Healthcare facilities require lots of medical equipment. This is true of nursing homes, doctor offices, physician groups, hospitals and stand-alone clinics, to name a few. Today there are more options ever before for financing or leasing medical equipment. Understanding the differences and choosing the right financial vehicle instrument is critical to managing cash flow of the practice, maintaining the equipment, getting updated equipment, and disposing of it when no longer needed.
The major fork in the road for medical equipment is the choice between financing with loans or a program for medical equipment leasing. Both options are available from lenders across the country. Although both instruments achieve the goal of providing equipment to the medical practice there are some significant differences to consider. In particular a new form of financing – the Equipment Finance Agreement (EFA) – has gained popularity in the last few years drunk driving attorney amherst.
An EFA is a loan document that takes the place of a loan agreement, note and security agreement. In essence it makes the lender the lien-holder and puts a security interest against the equipment. Once an EFA is completed, your business owns the equipment from day one.
A Lease is simply a contract conveying property to another for a specified period of time. In this contract your business acquires the use of, but does not own, the equipment in question. You usually will have the option to purchase the equipment at the end of term – or to return it to the provider.
You may want to have the option to purchase the asset, continue leasing it, or send it back at the end of the lease term. The $1.00 out lease is extremely popular with businesses in the United States. It allows a business to know it will be paying $1.00 at the end of the lease to transfer the asset from the leasing company to the business. This is especially popular with equipment that might lose value quickly or become obsolete such as computers. In the case when there is a residual associated with the lease it is generally considered a Fair Market Value Lease. Obviously, this option is not available in an EFA because you have already purchased the equipment.

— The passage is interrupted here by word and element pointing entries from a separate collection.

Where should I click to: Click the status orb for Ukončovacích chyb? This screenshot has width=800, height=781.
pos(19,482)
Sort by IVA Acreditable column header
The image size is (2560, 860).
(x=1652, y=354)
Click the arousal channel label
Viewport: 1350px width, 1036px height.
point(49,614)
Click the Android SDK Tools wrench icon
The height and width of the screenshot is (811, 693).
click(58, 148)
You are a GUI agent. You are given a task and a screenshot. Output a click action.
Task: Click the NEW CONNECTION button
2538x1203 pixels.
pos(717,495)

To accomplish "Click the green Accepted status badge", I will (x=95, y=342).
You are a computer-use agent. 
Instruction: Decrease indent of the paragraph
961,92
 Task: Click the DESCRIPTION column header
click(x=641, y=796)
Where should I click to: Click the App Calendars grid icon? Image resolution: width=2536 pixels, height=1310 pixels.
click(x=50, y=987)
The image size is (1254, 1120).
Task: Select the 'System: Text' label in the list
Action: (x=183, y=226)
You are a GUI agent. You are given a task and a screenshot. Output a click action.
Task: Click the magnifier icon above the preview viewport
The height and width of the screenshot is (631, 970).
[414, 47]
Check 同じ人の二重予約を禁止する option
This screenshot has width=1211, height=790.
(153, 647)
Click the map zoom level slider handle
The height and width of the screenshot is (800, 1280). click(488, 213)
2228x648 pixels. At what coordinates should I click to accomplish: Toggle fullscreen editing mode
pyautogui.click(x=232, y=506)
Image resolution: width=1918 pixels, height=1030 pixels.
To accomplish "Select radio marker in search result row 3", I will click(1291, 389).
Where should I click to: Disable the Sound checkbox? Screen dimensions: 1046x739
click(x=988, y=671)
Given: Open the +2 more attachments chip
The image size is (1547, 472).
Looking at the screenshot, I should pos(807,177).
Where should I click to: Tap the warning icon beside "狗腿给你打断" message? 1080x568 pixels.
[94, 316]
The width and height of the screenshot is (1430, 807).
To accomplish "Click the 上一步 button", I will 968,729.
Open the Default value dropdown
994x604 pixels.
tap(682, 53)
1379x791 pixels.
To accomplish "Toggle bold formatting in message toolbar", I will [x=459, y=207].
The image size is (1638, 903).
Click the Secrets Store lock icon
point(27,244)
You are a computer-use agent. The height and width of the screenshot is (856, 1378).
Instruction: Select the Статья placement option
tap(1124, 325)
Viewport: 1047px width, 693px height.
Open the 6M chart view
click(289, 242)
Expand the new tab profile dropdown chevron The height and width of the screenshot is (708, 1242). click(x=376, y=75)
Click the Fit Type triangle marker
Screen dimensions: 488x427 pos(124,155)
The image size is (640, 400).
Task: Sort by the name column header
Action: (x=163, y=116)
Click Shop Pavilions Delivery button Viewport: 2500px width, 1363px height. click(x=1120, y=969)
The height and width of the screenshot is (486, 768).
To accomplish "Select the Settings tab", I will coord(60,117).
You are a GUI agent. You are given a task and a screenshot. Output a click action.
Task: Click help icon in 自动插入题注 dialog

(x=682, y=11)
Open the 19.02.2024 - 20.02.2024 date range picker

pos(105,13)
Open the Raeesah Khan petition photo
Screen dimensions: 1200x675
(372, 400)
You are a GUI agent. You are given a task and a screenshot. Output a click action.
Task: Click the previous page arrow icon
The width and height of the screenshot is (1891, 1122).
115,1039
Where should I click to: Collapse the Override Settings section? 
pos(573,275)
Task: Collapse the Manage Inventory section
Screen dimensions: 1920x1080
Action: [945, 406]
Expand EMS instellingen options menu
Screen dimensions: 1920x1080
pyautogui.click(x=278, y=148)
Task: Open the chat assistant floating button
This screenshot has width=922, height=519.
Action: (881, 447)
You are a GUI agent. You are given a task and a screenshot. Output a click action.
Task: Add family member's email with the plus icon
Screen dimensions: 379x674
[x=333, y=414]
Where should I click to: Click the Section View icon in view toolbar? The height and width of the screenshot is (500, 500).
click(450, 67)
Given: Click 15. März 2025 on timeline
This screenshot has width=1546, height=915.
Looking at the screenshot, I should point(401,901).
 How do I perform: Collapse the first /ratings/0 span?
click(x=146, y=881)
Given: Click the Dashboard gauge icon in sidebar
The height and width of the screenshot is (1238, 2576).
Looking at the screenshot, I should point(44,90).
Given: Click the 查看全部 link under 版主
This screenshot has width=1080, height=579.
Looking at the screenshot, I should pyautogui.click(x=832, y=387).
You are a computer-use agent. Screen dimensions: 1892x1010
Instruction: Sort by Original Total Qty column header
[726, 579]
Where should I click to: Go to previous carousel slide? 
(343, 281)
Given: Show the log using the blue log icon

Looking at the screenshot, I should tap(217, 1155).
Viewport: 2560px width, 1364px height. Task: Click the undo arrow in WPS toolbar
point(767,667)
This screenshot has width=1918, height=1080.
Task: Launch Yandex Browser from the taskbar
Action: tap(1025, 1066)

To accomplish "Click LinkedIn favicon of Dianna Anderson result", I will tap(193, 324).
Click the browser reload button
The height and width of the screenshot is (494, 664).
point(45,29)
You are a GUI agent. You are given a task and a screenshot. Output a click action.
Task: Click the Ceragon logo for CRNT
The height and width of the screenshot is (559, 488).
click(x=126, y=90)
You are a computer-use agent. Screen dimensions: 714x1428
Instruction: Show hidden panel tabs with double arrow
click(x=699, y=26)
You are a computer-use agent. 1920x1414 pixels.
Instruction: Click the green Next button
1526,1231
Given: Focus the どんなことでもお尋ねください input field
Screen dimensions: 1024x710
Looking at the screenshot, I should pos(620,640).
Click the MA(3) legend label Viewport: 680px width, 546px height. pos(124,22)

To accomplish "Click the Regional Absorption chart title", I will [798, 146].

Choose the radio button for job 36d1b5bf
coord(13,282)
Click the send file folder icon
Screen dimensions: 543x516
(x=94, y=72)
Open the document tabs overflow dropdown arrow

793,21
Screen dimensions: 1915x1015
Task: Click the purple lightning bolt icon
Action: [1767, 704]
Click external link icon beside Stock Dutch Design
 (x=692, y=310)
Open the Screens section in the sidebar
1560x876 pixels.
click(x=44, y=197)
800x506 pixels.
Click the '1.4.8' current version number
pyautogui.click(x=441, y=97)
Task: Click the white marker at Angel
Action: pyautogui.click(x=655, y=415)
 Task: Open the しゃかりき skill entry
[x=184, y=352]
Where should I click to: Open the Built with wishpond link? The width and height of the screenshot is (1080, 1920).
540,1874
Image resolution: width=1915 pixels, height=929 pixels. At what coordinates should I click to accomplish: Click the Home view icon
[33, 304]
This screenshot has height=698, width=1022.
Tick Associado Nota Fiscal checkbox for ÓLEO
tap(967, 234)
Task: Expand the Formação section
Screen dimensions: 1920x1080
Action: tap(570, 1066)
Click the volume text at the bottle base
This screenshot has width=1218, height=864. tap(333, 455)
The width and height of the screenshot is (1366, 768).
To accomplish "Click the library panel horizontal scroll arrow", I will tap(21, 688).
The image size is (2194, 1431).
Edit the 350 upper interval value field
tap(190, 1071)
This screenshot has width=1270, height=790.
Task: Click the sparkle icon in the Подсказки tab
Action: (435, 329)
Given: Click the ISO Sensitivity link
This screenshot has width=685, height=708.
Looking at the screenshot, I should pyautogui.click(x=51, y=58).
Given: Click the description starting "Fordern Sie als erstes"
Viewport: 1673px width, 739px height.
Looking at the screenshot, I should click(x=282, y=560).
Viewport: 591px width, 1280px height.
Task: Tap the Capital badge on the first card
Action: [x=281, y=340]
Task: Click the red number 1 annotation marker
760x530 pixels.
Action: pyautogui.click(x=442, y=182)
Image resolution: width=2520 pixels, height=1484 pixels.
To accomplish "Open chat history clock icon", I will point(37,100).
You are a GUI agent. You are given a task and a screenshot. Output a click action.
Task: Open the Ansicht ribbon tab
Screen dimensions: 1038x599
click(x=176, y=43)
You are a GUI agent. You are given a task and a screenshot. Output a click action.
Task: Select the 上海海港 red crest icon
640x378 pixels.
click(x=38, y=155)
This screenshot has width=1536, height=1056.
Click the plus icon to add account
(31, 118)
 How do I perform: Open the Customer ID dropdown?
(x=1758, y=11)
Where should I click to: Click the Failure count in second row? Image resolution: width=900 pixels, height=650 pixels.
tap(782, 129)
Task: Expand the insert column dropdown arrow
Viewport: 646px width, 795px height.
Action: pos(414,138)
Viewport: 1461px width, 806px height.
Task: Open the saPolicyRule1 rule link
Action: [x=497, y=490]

Some lenders like the benefit of the EFA because it protects them from liability. For example, in vehicles or equipment that have inherit risk lenders have less legal exposure because they have no ownership in the asset and are merely a lien-holder on the asset. Some lenders are also more lenient in allowing prepaying the EFA as opposed to the lease since it is in fact a form of loan.
Remember the following facts about these agreements when making your decision. An EFA is a loan and a Lease is a rental that might have a purchase option.
Read the contract carefully before you sign. It should be very apparent which kind of contract you are in. One will say “Lease” and other will say “Finance”. If you know what you want ask your lender. By understanding the benefits of each structure your business can maximize profit and minimize your headache at the end of the contract especially in a lease. Make sure you understand the end of term options in advance and choose the agreement that suits the needs of your facility.